秋保温泉 伝承千年の宿 佐勘
佐勘の歴史は古く、佐藤家が中世から秋保に土着して温泉を管理し、江戸時代の初期には仙台藩から湯守を任命されている。会長の佐藤潤さんは「400年前に主屋が焼失した際には、再興のため当主が高野山に往復48日かけて参り、聖火『貧女の一灯』を火縄にうつし持ち帰りました。それ以来戒めとしてその火を絶やさず、佐勘の聖なる火として守っています。1850年代の安政の大地震で温泉が枯渇した時には、出羽三山に籠って復活を祈ったとか。戦時中には東京の小学校の学童疎開を受け入れ、食べ物の確保に苦労したそうですが、50年後にその方々が卒業式を佐勘で行うと訪れてくれたことがあります。

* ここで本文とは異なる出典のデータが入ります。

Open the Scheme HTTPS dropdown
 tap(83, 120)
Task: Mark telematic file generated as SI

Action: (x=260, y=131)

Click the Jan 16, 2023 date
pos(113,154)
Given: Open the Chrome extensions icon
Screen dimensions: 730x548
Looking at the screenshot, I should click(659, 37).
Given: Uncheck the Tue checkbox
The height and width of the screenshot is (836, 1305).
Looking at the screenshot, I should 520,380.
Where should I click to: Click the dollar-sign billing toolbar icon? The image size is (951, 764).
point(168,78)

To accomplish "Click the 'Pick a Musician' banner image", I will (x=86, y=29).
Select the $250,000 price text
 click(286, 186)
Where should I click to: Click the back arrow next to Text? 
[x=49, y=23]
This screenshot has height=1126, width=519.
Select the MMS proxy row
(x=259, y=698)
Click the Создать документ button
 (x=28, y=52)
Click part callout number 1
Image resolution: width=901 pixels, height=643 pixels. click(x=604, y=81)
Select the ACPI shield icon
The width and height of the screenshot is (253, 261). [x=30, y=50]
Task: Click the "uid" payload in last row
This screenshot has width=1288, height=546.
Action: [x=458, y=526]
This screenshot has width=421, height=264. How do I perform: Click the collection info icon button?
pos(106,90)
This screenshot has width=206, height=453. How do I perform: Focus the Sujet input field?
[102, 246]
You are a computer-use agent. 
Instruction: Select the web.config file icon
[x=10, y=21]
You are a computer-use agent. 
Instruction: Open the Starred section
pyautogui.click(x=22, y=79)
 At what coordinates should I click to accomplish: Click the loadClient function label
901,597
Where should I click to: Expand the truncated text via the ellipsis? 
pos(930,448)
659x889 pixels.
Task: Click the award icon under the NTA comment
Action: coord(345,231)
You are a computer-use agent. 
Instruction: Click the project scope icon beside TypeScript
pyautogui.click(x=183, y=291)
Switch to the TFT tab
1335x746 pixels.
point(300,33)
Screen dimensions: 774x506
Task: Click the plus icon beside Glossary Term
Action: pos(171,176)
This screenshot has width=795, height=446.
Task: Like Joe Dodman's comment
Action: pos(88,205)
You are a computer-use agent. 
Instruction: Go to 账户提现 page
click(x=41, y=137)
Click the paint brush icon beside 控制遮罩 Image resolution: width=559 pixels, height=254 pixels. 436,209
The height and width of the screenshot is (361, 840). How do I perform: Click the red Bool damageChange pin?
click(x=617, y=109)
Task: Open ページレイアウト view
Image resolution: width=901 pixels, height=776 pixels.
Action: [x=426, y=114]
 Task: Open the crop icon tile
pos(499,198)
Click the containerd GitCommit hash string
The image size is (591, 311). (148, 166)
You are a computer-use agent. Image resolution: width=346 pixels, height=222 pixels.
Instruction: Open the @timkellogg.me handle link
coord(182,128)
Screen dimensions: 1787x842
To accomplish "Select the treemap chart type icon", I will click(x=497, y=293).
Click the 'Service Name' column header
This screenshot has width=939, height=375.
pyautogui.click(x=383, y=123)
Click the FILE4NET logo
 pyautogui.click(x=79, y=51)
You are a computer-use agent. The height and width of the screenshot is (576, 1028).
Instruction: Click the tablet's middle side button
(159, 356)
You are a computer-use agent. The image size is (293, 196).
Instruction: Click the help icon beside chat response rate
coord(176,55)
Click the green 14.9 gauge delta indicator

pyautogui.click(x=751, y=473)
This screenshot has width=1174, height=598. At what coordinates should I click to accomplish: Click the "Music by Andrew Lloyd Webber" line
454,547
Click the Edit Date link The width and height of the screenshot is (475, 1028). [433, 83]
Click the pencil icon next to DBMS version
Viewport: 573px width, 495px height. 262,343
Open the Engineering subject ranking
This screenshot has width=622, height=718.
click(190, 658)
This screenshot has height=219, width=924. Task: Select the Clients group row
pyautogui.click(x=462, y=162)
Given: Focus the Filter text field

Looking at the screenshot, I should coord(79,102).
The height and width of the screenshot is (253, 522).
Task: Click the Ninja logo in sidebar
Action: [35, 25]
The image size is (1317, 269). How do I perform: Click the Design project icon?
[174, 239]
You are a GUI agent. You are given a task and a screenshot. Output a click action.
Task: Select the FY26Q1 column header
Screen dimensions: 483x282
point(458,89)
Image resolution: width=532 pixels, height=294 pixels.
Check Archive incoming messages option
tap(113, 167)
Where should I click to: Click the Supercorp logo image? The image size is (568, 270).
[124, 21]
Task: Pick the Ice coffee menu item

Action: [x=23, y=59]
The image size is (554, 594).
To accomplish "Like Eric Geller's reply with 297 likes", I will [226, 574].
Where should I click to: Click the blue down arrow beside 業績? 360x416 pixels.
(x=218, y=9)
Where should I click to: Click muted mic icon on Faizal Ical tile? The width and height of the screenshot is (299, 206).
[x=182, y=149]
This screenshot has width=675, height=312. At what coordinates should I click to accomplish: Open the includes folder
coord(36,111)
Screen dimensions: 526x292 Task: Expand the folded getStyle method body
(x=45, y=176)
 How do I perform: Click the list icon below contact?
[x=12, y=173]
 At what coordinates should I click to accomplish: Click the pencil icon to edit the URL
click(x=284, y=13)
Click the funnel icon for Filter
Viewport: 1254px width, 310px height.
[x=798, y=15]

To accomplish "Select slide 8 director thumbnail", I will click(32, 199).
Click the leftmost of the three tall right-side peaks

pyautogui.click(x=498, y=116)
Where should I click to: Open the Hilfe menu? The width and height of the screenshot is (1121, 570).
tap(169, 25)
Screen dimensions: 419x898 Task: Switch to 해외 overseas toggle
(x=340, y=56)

先祖がその時々の勤めを果たし、周りの人々の協力もあったおかげと感謝しています」と話す。現代の佐勘では露天風呂付客室で過ごしたい。ツインベッドの洋室に10畳の和室もある部屋はくつろぎのスペース。空を仰ぎながら檜の浴槽に身を沈めれば疲れも取れていく。もう一つ、広い専用庭園を設えた部屋は、部屋の中と外の空間を楽しめる。庭は眺めても歩いても快適だ。「名取の御湯」はぜひ入りたい浴場。格子から差し込む陽光が心も和らげる。
週末には女性用にバラ風呂も。温泉の良さが満喫できる。楽しみの食事は調理長の富永正夫さんが腕を振るう。令和元年度「宮城の名工・日本料理調理人」の受賞者である。主に宮城県産の食材を使った、目に美しく舌に美味しい料理の数々が並ぶ。宮城県の海は魚介の宝庫、夏はウニが主役だ。また器に飾る朴葉やもみじなどは周囲の山からもれるもの。ゆっくりとその味を堪能したい。佐勘なら、悠久の歴史を感じながら満ち足りた時を過ごせる。